§ Exercise details: Transcribe the records verbatim, from the line containing "Screen dimensions: 1310x597" through the end of the records, including both of those lines.

(Word and element location data)
§

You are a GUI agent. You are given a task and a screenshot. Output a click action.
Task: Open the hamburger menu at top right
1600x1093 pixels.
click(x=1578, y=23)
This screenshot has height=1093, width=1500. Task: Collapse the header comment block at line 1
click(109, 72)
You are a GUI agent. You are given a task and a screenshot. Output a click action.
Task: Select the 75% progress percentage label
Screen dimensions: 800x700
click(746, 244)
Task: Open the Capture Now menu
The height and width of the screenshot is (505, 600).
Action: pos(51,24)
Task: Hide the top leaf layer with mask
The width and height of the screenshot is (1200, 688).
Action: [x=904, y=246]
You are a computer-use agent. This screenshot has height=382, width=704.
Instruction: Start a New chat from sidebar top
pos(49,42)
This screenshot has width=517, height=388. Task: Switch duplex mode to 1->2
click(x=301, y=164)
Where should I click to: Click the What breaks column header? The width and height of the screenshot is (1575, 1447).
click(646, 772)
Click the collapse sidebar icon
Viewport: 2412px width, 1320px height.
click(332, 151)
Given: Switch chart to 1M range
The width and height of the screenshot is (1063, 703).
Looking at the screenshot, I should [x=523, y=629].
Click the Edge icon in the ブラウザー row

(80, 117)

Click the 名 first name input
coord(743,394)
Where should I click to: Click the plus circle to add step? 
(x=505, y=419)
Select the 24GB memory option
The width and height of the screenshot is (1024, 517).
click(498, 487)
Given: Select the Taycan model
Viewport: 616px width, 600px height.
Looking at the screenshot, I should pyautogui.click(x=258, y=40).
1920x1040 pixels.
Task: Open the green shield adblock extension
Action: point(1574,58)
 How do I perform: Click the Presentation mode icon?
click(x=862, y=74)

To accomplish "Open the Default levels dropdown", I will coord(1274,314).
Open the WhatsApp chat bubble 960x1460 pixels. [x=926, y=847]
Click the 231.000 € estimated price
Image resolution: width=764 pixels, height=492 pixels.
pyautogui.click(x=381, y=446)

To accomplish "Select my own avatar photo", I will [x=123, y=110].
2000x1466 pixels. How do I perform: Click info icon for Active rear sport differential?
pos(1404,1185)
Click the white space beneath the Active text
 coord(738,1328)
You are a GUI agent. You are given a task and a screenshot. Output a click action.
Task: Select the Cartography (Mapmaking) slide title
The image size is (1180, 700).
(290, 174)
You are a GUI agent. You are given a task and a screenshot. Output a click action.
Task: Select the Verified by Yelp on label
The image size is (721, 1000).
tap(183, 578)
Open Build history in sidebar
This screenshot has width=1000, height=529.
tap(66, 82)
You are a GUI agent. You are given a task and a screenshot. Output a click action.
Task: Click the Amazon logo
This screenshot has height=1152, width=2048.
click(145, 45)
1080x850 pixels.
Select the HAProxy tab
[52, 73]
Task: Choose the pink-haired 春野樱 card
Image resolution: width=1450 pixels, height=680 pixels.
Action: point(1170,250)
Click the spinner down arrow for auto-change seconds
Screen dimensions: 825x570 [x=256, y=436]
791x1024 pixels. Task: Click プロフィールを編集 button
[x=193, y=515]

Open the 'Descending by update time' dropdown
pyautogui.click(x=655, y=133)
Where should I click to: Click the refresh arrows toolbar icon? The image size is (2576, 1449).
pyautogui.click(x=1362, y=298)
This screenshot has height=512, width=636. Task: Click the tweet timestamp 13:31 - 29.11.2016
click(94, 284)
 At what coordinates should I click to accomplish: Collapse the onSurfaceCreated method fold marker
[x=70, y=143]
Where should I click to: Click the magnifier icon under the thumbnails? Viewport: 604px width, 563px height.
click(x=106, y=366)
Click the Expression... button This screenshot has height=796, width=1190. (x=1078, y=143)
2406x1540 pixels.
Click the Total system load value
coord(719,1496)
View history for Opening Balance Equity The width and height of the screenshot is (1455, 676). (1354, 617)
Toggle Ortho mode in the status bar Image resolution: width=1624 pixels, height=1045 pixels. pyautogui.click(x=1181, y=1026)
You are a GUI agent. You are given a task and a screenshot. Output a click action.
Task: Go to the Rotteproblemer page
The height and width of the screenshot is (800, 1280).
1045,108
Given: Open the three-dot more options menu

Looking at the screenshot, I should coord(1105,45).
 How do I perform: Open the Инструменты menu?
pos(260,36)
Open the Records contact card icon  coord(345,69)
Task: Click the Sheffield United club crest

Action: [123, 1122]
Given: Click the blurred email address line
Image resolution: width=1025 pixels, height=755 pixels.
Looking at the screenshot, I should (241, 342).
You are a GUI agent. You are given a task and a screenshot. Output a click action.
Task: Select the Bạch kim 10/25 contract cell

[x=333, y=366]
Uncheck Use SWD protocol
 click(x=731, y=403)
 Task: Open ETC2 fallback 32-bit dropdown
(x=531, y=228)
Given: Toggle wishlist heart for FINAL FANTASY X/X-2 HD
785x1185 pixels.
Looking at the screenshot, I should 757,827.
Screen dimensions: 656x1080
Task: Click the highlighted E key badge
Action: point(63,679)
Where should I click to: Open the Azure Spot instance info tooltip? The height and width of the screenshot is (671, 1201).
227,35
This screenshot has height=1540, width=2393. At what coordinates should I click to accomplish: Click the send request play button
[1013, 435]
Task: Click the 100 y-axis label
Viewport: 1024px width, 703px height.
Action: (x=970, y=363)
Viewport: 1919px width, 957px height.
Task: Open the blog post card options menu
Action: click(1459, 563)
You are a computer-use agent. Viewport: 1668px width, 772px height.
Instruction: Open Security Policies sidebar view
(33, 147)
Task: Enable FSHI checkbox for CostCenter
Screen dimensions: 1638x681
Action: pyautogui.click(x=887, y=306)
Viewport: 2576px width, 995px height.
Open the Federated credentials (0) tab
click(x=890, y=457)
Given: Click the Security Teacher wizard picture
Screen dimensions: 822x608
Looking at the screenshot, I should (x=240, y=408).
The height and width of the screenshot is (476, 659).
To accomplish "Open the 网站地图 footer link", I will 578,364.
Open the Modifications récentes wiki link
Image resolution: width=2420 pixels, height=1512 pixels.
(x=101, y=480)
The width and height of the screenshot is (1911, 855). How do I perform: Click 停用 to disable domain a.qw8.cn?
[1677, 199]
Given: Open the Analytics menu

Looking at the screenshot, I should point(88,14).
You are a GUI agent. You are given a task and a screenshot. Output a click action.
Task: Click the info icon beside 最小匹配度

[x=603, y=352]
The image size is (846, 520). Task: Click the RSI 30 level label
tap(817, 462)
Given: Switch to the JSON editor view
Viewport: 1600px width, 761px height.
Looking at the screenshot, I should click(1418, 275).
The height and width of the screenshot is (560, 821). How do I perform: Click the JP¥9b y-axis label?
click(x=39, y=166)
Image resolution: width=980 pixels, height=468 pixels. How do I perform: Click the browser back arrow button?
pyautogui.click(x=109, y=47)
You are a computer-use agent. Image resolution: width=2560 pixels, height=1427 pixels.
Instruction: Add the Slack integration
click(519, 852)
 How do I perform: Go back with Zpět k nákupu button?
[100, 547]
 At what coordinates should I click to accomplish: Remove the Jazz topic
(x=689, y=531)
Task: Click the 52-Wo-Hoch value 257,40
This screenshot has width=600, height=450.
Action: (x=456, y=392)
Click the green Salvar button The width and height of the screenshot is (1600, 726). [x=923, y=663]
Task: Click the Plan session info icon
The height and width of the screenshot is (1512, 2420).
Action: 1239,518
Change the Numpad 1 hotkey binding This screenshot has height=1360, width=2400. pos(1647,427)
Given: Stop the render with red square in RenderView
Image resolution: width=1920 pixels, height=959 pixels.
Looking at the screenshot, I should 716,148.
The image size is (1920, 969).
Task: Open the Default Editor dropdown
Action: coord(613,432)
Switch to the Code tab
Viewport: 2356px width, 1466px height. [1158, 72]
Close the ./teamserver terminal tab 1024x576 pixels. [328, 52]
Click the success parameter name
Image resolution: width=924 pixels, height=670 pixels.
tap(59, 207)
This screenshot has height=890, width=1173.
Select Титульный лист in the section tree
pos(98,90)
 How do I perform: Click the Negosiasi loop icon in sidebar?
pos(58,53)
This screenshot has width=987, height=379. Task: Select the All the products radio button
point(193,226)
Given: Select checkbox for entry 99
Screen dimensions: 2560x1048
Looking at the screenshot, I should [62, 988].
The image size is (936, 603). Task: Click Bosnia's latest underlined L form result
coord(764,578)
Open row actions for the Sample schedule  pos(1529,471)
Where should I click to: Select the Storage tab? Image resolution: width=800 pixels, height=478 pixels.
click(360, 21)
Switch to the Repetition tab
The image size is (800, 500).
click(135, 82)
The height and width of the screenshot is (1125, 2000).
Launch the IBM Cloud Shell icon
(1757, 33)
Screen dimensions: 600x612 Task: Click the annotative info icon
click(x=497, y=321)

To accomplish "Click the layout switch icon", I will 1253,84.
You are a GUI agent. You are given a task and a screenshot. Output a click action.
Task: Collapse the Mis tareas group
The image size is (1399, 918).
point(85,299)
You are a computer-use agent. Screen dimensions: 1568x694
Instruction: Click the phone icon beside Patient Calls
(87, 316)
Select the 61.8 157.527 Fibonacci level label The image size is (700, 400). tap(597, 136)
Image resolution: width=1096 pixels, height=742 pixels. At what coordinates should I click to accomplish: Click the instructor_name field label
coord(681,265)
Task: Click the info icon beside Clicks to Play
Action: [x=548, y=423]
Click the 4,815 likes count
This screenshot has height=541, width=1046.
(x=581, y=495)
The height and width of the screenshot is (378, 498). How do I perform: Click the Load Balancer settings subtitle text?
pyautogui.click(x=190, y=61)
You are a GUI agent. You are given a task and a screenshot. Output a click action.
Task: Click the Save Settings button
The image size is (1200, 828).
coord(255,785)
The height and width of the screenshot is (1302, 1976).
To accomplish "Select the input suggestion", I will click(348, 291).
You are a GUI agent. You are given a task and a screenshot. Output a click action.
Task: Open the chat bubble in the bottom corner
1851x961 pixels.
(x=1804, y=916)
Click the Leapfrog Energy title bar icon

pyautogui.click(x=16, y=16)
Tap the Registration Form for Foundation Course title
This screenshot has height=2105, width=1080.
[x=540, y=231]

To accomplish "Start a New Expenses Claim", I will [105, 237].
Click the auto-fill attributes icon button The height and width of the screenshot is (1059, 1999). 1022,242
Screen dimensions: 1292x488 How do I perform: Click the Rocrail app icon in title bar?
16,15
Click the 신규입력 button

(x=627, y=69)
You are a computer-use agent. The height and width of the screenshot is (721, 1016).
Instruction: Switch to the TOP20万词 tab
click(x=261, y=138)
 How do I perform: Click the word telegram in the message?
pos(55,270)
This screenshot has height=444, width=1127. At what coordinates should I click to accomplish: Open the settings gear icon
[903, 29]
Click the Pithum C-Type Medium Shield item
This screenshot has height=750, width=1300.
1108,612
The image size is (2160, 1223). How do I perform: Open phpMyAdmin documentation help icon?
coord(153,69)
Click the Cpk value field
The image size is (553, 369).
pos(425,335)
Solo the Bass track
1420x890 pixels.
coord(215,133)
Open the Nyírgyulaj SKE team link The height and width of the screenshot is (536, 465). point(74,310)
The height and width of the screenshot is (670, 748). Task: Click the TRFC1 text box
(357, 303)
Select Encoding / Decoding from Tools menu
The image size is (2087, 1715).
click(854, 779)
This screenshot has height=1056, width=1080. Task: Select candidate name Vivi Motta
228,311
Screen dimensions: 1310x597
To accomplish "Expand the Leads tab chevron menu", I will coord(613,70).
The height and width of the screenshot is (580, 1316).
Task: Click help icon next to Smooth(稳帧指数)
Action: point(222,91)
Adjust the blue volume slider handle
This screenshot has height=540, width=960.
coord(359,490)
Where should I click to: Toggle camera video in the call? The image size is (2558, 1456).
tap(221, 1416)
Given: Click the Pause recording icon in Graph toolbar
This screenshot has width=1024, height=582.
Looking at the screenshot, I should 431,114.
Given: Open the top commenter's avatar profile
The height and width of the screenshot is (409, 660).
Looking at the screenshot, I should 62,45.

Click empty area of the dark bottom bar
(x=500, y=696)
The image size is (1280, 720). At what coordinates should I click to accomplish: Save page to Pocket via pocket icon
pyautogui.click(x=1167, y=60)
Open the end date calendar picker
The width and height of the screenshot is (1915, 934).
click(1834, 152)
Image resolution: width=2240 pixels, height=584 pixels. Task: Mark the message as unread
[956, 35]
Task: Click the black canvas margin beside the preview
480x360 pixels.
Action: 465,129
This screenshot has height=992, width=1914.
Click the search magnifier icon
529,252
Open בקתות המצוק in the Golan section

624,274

§

§ Result of the exercise:
Screen dimensions: 1310x597
To accomplish "Expand the Leads tab chevron menu", I will coord(613,70).
The height and width of the screenshot is (580, 1316).
Task: Click help icon next to Smooth(稳帧指数)
Action: point(222,91)
Adjust the blue volume slider handle
This screenshot has height=540, width=960.
coord(359,490)
Where should I click to: Toggle camera video in the call? The image size is (2558, 1456).
tap(221, 1416)
Given: Click the Pause recording icon in Graph toolbar
This screenshot has width=1024, height=582.
Looking at the screenshot, I should 431,114.
Given: Open the top commenter's avatar profile
The height and width of the screenshot is (409, 660).
Looking at the screenshot, I should 62,45.

Click empty area of the dark bottom bar
(x=500, y=696)
The image size is (1280, 720). At what coordinates should I click to accomplish: Save page to Pocket via pocket icon
pyautogui.click(x=1167, y=60)
Open the end date calendar picker
The width and height of the screenshot is (1915, 934).
click(1834, 152)
Image resolution: width=2240 pixels, height=584 pixels. Task: Mark the message as unread
[956, 35]
Task: Click the black canvas margin beside the preview
480x360 pixels.
Action: 465,129
This screenshot has height=992, width=1914.
Click the search magnifier icon
529,252
Open בקתות המצוק in the Golan section

624,274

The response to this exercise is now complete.